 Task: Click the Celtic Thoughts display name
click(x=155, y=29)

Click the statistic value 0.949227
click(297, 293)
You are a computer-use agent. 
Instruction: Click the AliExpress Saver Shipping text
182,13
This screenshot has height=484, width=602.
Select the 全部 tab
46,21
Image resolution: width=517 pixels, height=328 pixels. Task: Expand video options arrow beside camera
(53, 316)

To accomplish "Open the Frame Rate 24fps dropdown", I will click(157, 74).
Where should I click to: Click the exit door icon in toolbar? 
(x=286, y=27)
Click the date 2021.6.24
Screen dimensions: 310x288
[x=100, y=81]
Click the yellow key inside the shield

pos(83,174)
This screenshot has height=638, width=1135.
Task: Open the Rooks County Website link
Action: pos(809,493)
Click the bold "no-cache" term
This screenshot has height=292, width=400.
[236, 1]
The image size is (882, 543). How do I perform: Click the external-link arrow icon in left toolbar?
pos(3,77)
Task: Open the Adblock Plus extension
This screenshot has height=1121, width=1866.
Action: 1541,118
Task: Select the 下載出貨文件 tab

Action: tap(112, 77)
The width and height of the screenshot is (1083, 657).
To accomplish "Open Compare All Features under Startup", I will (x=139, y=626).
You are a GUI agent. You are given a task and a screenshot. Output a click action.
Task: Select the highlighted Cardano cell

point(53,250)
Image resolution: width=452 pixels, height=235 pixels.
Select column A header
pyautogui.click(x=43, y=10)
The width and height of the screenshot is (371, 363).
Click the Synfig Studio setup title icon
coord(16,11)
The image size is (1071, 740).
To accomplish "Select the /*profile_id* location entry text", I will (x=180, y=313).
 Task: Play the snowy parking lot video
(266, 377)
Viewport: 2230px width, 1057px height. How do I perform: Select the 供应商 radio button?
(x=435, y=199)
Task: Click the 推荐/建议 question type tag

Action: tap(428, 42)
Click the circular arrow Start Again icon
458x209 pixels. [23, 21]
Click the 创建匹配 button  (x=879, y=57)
◆ ◆ ◆ ◆ ◆
> [Task description]: Word for word, write out every entry shown above.

> [Solution for this exercise]:
 Task: Click the Celtic Thoughts display name
click(x=155, y=29)

Click the statistic value 0.949227
click(297, 293)
You are a computer-use agent. 
Instruction: Click the AliExpress Saver Shipping text
182,13
This screenshot has height=484, width=602.
Select the 全部 tab
46,21
Image resolution: width=517 pixels, height=328 pixels. Task: Expand video options arrow beside camera
(53, 316)

To accomplish "Open the Frame Rate 24fps dropdown", I will click(157, 74).
Where should I click to: Click the exit door icon in toolbar? 
(x=286, y=27)
Click the date 2021.6.24
Screen dimensions: 310x288
[x=100, y=81]
Click the yellow key inside the shield

pos(83,174)
This screenshot has height=638, width=1135.
Task: Open the Rooks County Website link
Action: pos(809,493)
Click the bold "no-cache" term
This screenshot has height=292, width=400.
[236, 1]
The image size is (882, 543). How do I perform: Click the external-link arrow icon in left toolbar?
pos(3,77)
Task: Open the Adblock Plus extension
This screenshot has height=1121, width=1866.
Action: 1541,118
Task: Select the 下載出貨文件 tab

Action: tap(112, 77)
The width and height of the screenshot is (1083, 657).
To accomplish "Open Compare All Features under Startup", I will (x=139, y=626).
You are a GUI agent. You are given a task and a screenshot. Output a click action.
Task: Select the highlighted Cardano cell

point(53,250)
Image resolution: width=452 pixels, height=235 pixels.
Select column A header
pyautogui.click(x=43, y=10)
The width and height of the screenshot is (371, 363).
Click the Synfig Studio setup title icon
coord(16,11)
The image size is (1071, 740).
To accomplish "Select the /*profile_id* location entry text", I will (x=180, y=313).
 Task: Play the snowy parking lot video
(266, 377)
Viewport: 2230px width, 1057px height. How do I perform: Select the 供应商 radio button?
(x=435, y=199)
Task: Click the 推荐/建议 question type tag

Action: tap(428, 42)
Click the circular arrow Start Again icon
458x209 pixels. [23, 21]
Click the 创建匹配 button  (x=879, y=57)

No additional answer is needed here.